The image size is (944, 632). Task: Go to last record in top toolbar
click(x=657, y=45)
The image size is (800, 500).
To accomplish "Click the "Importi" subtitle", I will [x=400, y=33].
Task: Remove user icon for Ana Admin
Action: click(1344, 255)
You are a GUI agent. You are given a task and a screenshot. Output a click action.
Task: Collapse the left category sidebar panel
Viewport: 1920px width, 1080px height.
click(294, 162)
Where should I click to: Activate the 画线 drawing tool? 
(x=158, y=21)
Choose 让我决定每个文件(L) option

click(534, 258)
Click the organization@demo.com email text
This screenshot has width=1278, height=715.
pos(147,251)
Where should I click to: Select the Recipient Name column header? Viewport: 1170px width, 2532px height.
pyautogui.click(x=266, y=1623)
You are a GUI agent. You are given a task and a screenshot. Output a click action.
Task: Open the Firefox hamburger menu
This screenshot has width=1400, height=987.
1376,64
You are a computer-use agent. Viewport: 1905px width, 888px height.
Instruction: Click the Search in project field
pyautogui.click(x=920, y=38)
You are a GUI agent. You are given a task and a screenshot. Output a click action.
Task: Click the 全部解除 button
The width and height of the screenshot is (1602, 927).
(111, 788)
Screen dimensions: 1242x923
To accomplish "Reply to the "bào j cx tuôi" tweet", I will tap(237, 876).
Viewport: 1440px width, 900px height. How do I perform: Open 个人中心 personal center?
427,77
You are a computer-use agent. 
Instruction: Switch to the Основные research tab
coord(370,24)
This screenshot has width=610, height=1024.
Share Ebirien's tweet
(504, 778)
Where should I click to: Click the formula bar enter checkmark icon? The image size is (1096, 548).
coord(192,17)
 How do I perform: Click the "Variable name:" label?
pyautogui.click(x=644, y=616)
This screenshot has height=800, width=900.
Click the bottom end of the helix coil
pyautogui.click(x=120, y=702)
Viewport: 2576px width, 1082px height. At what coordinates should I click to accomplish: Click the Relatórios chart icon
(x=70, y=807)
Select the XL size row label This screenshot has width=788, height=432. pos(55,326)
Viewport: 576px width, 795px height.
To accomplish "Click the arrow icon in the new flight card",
---
All the records shown above need to be given again exactly.

(Answer section)
The image size is (944, 632). Task: Go to last record in top toolbar
click(x=657, y=45)
The image size is (800, 500).
To accomplish "Click the "Importi" subtitle", I will [x=400, y=33].
Task: Remove user icon for Ana Admin
Action: click(1344, 255)
You are a GUI agent. You are given a task and a screenshot. Output a click action.
Task: Collapse the left category sidebar panel
Viewport: 1920px width, 1080px height.
click(294, 162)
Where should I click to: Activate the 画线 drawing tool? 
(x=158, y=21)
Choose 让我决定每个文件(L) option

click(534, 258)
Click the organization@demo.com email text
This screenshot has width=1278, height=715.
pos(147,251)
Where should I click to: Select the Recipient Name column header? Viewport: 1170px width, 2532px height.
pyautogui.click(x=266, y=1623)
You are a GUI agent. You are given a task and a screenshot. Output a click action.
Task: Open the Firefox hamburger menu
This screenshot has width=1400, height=987.
1376,64
You are a computer-use agent. Viewport: 1905px width, 888px height.
Instruction: Click the Search in project field
pyautogui.click(x=920, y=38)
You are a GUI agent. You are given a task and a screenshot. Output a click action.
Task: Click the 全部解除 button
The width and height of the screenshot is (1602, 927).
(111, 788)
Screen dimensions: 1242x923
To accomplish "Reply to the "bào j cx tuôi" tweet", I will tap(237, 876).
Viewport: 1440px width, 900px height. How do I perform: Open 个人中心 personal center?
427,77
You are a computer-use agent. 
Instruction: Switch to the Основные research tab
coord(370,24)
This screenshot has width=610, height=1024.
Share Ebirien's tweet
(504, 778)
Where should I click to: Click the formula bar enter checkmark icon? The image size is (1096, 548).
coord(192,17)
 How do I perform: Click the "Variable name:" label?
pyautogui.click(x=644, y=616)
This screenshot has height=800, width=900.
Click the bottom end of the helix coil
pyautogui.click(x=120, y=702)
Viewport: 2576px width, 1082px height. At what coordinates should I click to accomplish: Click the Relatórios chart icon
(x=70, y=807)
Select the XL size row label This screenshot has width=788, height=432. pos(55,326)
Viewport: 576px width, 795px height.
To accomplish "Click the arrow icon in the new flight card",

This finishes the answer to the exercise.